As time passes, your favorite songs from any particular band change.
When I first heard Foreigner, around the time of their first album, Dean Caulfield and I were listening to hits such as "Feels Like the First Time" (not that we knew how that felt) and "Cold As Ice." I also had a particular fondness for another Foreigner song, "The Damage is Done."
By the 1980s, my favorite Foreigner song had become "I Want to Know What Love Is" - an incredible performance. Although I wish that the Altar Boys (a Christian punk-ish band) had covered the song - they could have come up with a great version.
As I thought more about Thomas Dolby's place in music history, I started gravitating toward "Waiting for a Girl Like You." And as a marketer, I've had an admiration for "Juke Box Hero," which (intentionally or not) ended up appealing to Foreigner's target audience.
But if you were to ask me today to name my favorite Foreigner song, I'd go with "Urgent." Why? Because, in my mind, it combines all the best of Foreigner (at least from the Lou Gramm era).
First off, you have Lou Gramm. I confess that I haven't listened to the subsequent vocalist or vocalists in Foreigner, but Gramm has a good voice for either the hard stuff or the soft stuff.
Not that this is soft stuff. "Urgent" is an odd song because it's supposedly a hard rock song, but in reality it's nothing like a hard rock song. Compare to Billy Idol's songs or to Depeche Mode's "I Feel You," songs that similarly have a hard feel, but would be very offensive to rock purists who run in horror when the synths come out.
Yes, the synths. Thomas Dolby had a hand in this song.
But there's one thing in this song that, to my knowledge, is not in any other Foreigner song - a sax solo. Think about it. You have Lou Gramm singing, and the rock sound going on, and Thomas Dolby dropping science everywhere (yes, Dolby was the original Louis Gray), and then all of a sudden a saxophone is added to it.
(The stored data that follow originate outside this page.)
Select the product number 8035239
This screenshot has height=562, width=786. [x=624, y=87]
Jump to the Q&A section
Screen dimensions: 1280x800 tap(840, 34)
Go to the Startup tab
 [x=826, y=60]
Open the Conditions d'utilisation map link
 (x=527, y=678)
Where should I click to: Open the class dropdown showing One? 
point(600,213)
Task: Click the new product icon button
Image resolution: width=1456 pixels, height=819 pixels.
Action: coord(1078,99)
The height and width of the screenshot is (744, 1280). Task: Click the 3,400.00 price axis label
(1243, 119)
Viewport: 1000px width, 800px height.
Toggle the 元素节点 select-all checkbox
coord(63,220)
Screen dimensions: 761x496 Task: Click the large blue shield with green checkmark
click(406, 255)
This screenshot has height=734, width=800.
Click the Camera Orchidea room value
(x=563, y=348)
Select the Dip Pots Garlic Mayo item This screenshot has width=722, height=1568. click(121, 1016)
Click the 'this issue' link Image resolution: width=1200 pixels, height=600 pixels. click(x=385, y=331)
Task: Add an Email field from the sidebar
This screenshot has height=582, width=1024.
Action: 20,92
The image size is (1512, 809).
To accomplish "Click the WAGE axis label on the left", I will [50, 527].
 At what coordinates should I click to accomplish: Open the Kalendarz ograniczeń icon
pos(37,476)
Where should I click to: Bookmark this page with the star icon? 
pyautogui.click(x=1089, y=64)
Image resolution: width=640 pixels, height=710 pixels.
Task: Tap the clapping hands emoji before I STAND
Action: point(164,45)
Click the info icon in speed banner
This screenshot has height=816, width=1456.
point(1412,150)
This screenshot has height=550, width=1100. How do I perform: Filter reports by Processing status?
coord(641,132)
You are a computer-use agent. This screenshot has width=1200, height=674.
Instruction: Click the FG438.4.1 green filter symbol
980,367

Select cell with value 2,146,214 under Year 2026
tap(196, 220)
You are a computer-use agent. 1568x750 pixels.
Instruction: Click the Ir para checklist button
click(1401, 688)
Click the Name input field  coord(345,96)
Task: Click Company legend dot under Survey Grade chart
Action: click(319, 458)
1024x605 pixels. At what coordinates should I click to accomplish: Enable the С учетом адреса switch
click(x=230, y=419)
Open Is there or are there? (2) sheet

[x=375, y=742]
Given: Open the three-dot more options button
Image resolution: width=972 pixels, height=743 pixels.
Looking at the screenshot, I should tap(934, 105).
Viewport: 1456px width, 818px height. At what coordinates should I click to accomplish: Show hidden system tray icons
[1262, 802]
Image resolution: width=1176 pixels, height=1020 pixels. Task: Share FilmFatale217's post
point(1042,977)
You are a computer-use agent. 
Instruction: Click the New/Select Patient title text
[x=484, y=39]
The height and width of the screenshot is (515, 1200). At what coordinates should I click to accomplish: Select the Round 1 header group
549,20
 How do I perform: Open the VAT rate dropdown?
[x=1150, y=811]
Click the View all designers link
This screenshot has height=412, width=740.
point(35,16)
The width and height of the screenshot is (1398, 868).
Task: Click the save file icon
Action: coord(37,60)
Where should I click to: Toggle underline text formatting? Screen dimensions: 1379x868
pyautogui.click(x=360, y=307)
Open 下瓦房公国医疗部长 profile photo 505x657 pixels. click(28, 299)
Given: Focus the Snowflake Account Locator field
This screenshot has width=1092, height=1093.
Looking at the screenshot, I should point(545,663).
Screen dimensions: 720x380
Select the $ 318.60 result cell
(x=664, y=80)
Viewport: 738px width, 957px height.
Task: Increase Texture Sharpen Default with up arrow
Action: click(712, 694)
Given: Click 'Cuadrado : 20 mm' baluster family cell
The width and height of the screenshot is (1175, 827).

From Junior Walker, no less, although to my mind the sax solo reminds me of guitar soloists such as Bob Mothersbaugh and Martin Gore - not your traditional solo, but it fits well into the song in question.
You can read about the song in Songfacts, which also includes an interview with Mick Jones. (No, not that Mick Jones.) Or you can see what Eric Andrews said:
The first single was the scorching rocker "Urgent", with a smoking saxophone from Motown legend Junior Walker & a vocal from master Lou Gramm that literally oozes sexual frustration. The unholy trinity of AOR [Styx, Journey & REO Speedwagon] could only dream of creating a song this delightfully raunchy. Peaking at #4, the stage was set for 4's full-scale assault on the pop charts for the next year or so.